On Ariana Grande’s ‘Positions,’ Intimacy Is a Topic and an Aesthetic

In a current interview with the radio character Zach Sang, Ariana Grande described the second she and certainly one of her writing collaborators first listened to a part of the instrumental monitor that may turn out to be “34+35,” the second track on her new album, “Positions.” “We heard the strings that sounded so Disney and orchestral and full and pure,” she mentioned. “And I used to be similar to, Yo, what’s the dirtiest doable, most opposing lyric that we may write to this?”

They got here up with an ethereal hook centered round that titular math drawback, which provides as much as a lascivious wink. (Nice.) Like one of the best songs on her earlier album, “Thank U, Next,” “34+35” shares a lightweight, inside-jokey intimacy with its listener; it’s filled with Grande’s conspiratorial giggles and whispered secrets and techniques.

But it additionally comprises a number of new prospers: theatrical, plucked strings that don’t evoke grandeur a lot because the creep of mischievous cartoon characters; unapologetically and generally humorously libidinous lyrics; and occasional slips of vulnerability that reveal the giddiness and nervousness of latest love.

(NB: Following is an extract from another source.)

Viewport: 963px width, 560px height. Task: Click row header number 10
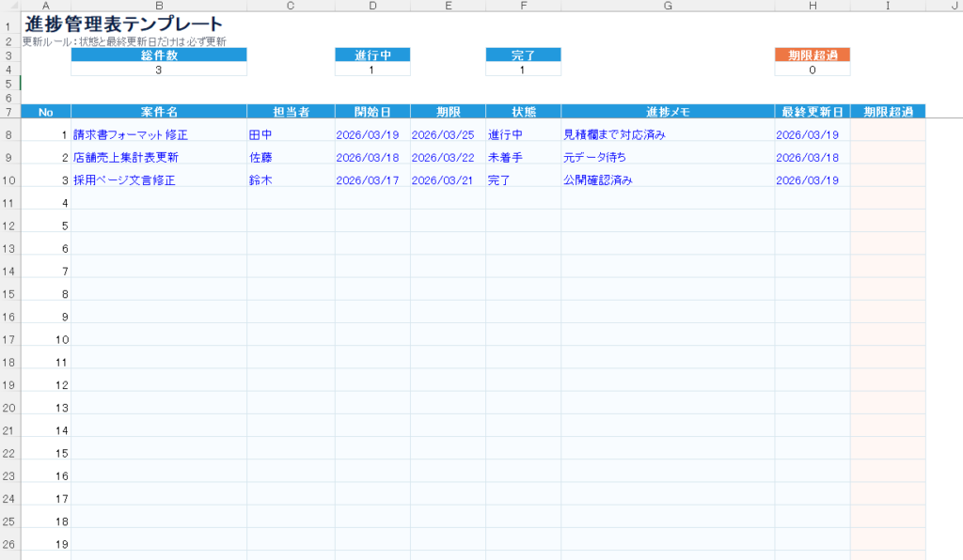(8, 180)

As the follow-up to the file that subtly reframed Grande’s persona and launch technique, “Positions” has some huge Gucci tennis sneakers to fill. The implicit argument of “Thank U Next” — a much less polished and extra shortly made album that Grande put out lower than six months after her extra fastidiously orchestrated 2018 LP, “Sweetener” — was that the meticulously deliberate, reflexively world-toured Big Pop Album had turn out to be too sluggish and impersonal a supply system for a digital-era pop star to precise herself with any semblance of authenticity or timeliness. This was notably true for Grande, now 27, who endured two life-changing occasions within the months after “Sweetener” got here out: the loss of life of her ex-boyfriend Mac Miller, and the dissolution of her engagement to the comic Pete Davidson.

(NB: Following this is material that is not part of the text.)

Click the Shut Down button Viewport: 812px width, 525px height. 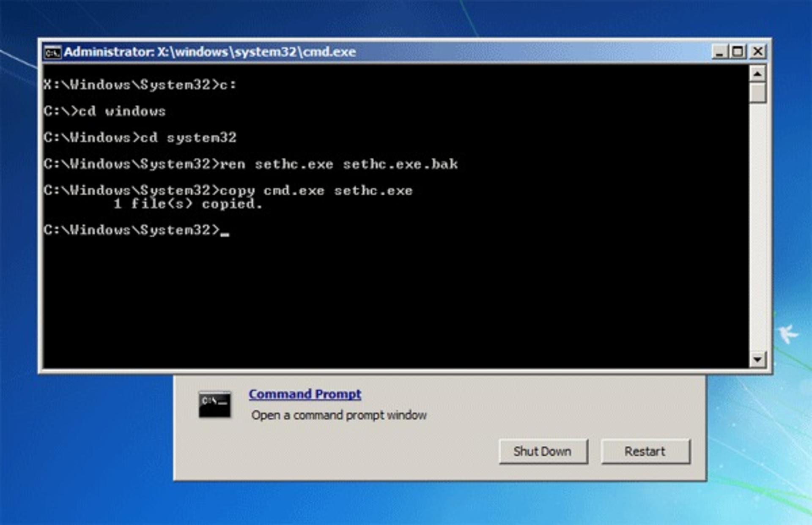point(543,451)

“My dream has all the time been to be — clearly not a rapper, however, like, to place out music in the best way rapper does,” Grande defined in a December 2018 interview, whereas she was engaged on the album. It was a winningly reformist strategy if not an outright revolutionary one: to show the pop file into one thing extra like a mixtape than a multiplatform company product launch — all the higher to swiftly ship songs that might seem to be standing updates.

With its text-speak track titles and air of relative idiosyncrasy, “Positions” continues in that path. But it additionally gestures towards Grande’s earlier, extra conventional previous. Its R&B leanings (just like the twinkling, ’90s-nostalgic nearer, “POV,” or the understated “West Side,” which samples Aalyiah’s “One in a Million”) think about a extra mature replace of Grande’s 2013 debut, “Yours Truly.” “Off the Table,” a slinky, looking out duet with the Weeknd, even name-checks their collaboration from Grande’s pop 2014 breakout “My Everything”: “I can love you tougher than I did earlier than.”

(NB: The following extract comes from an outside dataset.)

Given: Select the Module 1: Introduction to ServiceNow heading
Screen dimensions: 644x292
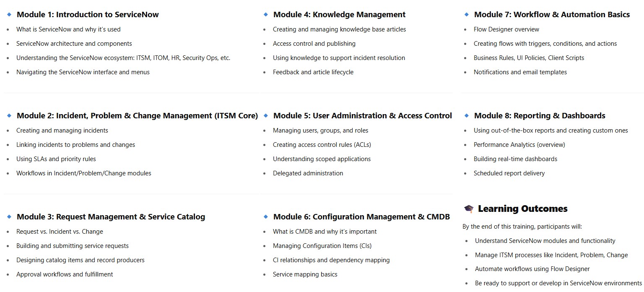Looking at the screenshot, I should pos(88,14).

“Positions” is Grande’s sixth album.

While “Thank U Next” emphasised hip-hop cadences, “Positions” largely finds Grande exploring her full vocal vary, from these whistle notes to the low croon she employs on “Safety Net,” a moody ballad wherein she trades verses with Ty Dolla Sign. Both the Weeknd and Ty Dolla Sign collaborations, although, really feel extra like demure throwbacks, and present that Grande hasn’t fairly found out methods to replace her strategy to balladry with the identical contemporary, personable vitality that enlivens her extra upbeat tunes.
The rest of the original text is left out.